EXERCISE OBJECTIVE »
Substitute "cog" for "gear" in everything from the start of the material down to the line containing "pyautogui.click(x=11, y=46)", and give those lines back with nothing else altered.

Lines of data:
-*-
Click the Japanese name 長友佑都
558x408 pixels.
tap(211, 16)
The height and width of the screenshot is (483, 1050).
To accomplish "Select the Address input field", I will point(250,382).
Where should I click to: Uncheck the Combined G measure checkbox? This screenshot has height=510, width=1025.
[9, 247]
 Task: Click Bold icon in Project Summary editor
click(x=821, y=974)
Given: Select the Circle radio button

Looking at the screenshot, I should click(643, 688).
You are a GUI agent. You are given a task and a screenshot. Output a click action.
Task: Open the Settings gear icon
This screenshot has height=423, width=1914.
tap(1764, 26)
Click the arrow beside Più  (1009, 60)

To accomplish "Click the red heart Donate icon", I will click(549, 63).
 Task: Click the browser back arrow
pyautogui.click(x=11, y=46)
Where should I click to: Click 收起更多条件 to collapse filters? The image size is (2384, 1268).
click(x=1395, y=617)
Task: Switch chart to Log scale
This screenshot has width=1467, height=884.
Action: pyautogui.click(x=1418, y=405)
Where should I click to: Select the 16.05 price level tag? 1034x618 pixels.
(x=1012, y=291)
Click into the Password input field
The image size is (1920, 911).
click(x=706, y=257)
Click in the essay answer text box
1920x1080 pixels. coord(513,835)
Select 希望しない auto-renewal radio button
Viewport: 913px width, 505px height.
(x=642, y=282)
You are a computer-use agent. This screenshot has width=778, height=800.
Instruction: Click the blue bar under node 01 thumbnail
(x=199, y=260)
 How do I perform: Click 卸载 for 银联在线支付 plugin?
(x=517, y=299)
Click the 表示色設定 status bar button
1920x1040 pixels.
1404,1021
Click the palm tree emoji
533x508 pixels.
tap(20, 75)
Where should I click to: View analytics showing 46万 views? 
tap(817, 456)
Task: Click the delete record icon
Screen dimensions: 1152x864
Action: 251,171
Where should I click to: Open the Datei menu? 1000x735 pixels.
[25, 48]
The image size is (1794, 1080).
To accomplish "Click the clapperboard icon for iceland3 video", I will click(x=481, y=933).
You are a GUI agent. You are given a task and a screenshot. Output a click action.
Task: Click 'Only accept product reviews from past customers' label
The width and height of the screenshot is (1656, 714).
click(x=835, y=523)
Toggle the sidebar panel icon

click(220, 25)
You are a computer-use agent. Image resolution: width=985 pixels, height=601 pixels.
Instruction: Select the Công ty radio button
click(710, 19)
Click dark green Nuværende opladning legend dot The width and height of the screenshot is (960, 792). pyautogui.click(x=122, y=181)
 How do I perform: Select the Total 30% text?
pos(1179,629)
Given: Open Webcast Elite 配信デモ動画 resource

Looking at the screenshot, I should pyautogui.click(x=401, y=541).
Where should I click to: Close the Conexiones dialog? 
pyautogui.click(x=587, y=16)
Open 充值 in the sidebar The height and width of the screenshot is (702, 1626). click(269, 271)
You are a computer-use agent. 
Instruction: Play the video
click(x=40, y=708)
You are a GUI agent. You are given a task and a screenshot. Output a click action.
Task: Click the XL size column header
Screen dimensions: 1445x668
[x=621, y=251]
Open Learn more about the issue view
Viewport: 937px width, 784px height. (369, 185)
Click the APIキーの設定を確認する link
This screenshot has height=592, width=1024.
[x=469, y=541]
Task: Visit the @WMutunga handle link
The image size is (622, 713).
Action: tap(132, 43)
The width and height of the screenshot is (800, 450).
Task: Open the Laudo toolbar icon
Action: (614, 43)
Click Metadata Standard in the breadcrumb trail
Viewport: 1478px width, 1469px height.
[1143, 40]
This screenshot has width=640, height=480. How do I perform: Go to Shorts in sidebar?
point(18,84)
-*-
ANSWER TO THE PROBLEM »
Click the Japanese name 長友佑都
558x408 pixels.
tap(211, 16)
The height and width of the screenshot is (483, 1050).
To accomplish "Select the Address input field", I will point(250,382).
Where should I click to: Uncheck the Combined G measure checkbox? This screenshot has height=510, width=1025.
[9, 247]
 Task: Click Bold icon in Project Summary editor
click(x=821, y=974)
Given: Select the Circle radio button

Looking at the screenshot, I should click(643, 688).
You are a GUI agent. You are given a task and a screenshot. Output a click action.
Task: Open the Settings cog icon
This screenshot has height=423, width=1914.
tap(1764, 26)
Click the arrow beside Più  (1009, 60)

To accomplish "Click the red heart Donate icon", I will click(549, 63).
 Task: Click the browser back arrow
pyautogui.click(x=11, y=46)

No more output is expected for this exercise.